Non-banking institutions, including pension funds, insurance companies, and SACCOs, contributed Ksh 483.9 billion. Commercial banks lent Ksh 368.2 billion through government securities like Treasury bills and bonds. Additional funding came from government deposits (Ksh 24.8 billion) and loan repayment receipts (Ksh 1.9 billion).
Cabinet Secretary John Mbadi explained that the upward revision of the domestic borrowing target addressed revenue shortfalls and underperformance in external financing.
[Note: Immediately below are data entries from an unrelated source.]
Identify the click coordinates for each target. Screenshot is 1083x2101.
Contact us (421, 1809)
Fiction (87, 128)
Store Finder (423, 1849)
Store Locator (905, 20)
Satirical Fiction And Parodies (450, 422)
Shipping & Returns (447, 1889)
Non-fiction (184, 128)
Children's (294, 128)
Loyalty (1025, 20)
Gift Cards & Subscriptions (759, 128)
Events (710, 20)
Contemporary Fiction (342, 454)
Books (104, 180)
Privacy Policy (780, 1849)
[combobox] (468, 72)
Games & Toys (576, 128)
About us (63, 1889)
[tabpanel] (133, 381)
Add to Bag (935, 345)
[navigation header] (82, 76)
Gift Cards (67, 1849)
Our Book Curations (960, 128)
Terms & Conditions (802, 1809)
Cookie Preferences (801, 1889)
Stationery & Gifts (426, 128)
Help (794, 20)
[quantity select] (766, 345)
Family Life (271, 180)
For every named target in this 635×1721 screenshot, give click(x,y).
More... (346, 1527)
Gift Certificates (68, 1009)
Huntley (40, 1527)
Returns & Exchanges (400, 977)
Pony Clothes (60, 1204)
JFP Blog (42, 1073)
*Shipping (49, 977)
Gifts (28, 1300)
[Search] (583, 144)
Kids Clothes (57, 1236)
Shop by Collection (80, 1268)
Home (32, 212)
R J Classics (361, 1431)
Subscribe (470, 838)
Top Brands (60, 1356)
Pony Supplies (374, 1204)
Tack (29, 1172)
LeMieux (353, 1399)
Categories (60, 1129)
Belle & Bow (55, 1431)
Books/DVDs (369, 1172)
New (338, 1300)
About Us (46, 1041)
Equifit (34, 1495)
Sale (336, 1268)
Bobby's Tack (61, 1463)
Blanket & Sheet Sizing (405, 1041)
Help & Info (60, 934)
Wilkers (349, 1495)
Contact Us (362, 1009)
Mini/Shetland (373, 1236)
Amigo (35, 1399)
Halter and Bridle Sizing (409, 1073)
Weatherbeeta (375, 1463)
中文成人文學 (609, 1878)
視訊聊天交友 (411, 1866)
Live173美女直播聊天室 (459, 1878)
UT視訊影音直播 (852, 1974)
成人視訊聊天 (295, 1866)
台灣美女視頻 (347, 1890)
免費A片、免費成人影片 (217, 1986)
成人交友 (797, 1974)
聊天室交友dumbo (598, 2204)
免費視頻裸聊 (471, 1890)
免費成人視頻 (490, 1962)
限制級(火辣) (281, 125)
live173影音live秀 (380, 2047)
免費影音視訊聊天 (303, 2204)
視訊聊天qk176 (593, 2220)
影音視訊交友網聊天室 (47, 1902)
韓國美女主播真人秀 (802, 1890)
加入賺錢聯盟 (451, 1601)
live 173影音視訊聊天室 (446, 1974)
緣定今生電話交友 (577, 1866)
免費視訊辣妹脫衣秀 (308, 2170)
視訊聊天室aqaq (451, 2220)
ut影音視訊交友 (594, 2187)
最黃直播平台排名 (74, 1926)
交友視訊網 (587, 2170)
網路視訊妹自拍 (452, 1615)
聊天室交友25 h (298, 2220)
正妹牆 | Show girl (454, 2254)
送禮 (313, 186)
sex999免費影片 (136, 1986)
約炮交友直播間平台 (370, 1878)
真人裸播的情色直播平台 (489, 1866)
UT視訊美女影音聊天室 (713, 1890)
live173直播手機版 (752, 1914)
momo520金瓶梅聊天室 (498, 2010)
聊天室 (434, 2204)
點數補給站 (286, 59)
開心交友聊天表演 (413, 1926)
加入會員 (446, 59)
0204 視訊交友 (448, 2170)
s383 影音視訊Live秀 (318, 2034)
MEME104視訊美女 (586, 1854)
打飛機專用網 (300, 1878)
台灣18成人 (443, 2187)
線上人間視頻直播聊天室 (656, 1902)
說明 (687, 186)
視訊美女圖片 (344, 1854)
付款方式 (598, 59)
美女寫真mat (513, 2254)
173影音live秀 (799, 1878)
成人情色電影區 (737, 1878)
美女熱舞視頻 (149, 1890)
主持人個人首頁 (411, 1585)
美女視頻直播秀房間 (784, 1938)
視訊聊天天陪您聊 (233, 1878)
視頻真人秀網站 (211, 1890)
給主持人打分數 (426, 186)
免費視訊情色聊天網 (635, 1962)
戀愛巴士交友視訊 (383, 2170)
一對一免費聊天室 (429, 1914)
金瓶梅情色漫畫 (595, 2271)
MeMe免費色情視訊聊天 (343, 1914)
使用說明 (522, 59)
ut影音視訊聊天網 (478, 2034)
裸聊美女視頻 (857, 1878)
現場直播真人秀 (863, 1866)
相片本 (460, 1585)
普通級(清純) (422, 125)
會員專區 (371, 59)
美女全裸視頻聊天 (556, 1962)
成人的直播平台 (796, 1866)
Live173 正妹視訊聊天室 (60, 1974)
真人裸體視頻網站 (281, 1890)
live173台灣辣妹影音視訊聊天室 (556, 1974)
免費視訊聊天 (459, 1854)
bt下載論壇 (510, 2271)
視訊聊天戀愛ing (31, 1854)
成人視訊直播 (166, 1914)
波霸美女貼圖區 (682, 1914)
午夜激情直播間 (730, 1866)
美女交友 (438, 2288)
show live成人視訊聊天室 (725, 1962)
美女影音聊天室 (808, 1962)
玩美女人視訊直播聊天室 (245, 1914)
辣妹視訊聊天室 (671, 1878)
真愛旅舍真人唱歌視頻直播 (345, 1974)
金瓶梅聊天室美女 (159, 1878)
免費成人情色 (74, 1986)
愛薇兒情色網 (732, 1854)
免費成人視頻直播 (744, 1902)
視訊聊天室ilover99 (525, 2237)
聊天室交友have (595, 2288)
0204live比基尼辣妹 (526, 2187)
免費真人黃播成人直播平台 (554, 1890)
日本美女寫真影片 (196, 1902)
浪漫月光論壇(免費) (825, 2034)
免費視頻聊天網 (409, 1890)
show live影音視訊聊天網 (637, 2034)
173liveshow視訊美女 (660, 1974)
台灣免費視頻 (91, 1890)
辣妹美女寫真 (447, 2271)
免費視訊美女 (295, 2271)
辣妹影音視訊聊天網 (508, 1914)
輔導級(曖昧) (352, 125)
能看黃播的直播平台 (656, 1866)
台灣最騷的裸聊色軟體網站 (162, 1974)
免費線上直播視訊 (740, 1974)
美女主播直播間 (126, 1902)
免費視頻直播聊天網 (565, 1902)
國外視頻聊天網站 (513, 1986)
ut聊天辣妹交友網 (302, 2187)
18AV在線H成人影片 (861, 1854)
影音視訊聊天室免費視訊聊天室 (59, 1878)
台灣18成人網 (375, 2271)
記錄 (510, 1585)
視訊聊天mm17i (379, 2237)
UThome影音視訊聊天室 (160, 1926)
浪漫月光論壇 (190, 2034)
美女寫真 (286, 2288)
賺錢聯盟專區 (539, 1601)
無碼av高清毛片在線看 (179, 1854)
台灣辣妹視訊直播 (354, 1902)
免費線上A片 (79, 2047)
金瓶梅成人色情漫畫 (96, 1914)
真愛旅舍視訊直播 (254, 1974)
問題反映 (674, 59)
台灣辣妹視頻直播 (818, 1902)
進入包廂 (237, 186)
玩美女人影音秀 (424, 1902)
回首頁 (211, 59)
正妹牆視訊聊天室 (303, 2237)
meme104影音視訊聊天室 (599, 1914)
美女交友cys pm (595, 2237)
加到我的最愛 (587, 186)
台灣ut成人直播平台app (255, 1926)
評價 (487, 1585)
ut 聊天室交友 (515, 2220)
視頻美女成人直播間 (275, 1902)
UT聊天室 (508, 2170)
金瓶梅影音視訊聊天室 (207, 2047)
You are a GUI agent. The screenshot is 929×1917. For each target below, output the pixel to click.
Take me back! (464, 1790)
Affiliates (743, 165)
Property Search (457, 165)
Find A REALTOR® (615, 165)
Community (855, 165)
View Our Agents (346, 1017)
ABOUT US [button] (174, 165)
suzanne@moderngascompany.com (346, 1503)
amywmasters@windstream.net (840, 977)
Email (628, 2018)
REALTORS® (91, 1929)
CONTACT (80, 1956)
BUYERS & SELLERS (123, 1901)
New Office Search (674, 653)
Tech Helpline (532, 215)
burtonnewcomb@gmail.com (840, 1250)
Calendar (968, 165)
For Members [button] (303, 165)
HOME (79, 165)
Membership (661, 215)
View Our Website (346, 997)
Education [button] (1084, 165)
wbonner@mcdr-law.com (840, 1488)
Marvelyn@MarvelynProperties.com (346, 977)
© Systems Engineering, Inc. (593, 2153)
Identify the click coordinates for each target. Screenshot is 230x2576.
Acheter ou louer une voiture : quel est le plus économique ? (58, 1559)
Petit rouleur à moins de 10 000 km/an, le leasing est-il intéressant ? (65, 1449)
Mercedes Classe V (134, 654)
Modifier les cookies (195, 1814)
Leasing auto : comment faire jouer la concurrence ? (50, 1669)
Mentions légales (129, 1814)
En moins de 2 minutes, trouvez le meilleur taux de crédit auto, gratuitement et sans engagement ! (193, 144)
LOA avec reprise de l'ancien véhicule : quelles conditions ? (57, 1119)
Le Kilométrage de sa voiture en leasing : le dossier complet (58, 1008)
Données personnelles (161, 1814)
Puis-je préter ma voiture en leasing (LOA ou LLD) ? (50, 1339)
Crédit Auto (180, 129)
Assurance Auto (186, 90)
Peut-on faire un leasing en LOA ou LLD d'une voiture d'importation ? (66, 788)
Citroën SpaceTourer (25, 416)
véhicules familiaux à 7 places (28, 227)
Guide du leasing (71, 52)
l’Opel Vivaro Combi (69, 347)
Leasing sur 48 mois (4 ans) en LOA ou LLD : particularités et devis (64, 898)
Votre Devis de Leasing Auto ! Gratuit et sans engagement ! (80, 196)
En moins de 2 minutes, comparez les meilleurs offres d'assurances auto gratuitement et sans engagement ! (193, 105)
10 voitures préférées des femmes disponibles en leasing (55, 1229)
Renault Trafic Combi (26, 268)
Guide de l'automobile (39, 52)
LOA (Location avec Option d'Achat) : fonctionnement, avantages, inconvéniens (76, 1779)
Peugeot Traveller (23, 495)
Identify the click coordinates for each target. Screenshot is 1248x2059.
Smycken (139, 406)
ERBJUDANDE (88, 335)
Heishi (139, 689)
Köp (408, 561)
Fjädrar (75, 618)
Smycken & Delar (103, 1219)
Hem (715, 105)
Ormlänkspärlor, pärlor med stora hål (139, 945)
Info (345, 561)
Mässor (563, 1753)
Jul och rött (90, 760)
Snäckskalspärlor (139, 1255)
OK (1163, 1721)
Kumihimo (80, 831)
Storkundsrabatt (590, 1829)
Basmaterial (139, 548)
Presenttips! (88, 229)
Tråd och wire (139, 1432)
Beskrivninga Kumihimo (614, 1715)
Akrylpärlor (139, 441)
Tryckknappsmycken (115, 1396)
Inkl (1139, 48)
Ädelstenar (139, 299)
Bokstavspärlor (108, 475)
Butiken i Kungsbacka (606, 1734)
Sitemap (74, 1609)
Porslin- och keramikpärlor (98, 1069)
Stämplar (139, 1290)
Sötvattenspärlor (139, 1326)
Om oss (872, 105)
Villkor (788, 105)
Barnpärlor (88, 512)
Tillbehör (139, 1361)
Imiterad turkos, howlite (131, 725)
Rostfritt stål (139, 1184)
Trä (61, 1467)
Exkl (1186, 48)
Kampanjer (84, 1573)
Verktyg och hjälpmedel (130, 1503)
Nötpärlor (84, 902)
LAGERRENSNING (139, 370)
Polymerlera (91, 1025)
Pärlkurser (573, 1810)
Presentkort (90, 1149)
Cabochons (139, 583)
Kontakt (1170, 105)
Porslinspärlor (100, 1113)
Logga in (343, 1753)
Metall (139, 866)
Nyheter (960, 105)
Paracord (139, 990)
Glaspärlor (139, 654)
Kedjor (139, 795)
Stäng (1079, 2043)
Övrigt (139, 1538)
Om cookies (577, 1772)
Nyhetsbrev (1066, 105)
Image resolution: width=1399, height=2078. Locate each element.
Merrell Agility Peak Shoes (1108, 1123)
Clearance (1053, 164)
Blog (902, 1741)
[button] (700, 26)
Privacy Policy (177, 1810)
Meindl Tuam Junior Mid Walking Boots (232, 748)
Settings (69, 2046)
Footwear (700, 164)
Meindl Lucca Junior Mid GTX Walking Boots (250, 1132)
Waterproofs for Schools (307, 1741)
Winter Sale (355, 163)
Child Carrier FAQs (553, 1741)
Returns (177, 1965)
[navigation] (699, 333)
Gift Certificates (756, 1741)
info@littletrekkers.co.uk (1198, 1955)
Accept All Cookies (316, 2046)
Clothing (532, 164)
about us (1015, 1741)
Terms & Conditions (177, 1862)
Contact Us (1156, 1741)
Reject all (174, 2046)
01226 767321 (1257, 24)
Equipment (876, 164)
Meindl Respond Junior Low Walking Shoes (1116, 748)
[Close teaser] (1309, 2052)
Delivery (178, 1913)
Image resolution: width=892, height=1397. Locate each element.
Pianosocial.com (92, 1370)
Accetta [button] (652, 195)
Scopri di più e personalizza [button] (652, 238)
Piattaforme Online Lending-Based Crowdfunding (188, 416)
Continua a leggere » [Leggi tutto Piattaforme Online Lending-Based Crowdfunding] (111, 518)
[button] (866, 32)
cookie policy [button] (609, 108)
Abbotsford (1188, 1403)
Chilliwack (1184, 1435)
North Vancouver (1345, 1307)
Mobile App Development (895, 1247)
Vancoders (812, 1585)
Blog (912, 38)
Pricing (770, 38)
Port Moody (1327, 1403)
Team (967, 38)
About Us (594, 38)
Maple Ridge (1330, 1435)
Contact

Lower interest rates and improved liquidity facilitated this increased domestic borrowing.
The domestic borrowing was part of a broader financing strategy for the 2024/2025 fiscal year, with a total net financing requirement of Ksh 1.03 trillion (5.9 percent of GDP). External borrowing reached Ksh 178.9 billion (1.0 percent of GDP), slightly below the target. Total external disbursements amounted to Ksh 527.0 billion, offset by debt principal repayments of Ksh 348.1 billion.
For the 2025/2026 fiscal year, the government plans to borrow Ksh 1.55 trillion (8 percent of GDP). Ksh 901 billion will cover the fiscal deficit, and Ksh 646.3 billion will refinance maturing domestic and external debt. The Treasury projects a net financing requirement of Ksh 901 billion (4.7 percent of GDP), with 28 percent from external sources and 72 percent from domestic markets.
The Treasury aims to secure Ksh 287.4 billion in net external financing in 2025/2026, comprising commercial borrowing, project loans, and programme loans, balanced by debt repayments of Ksh 340.2 billion.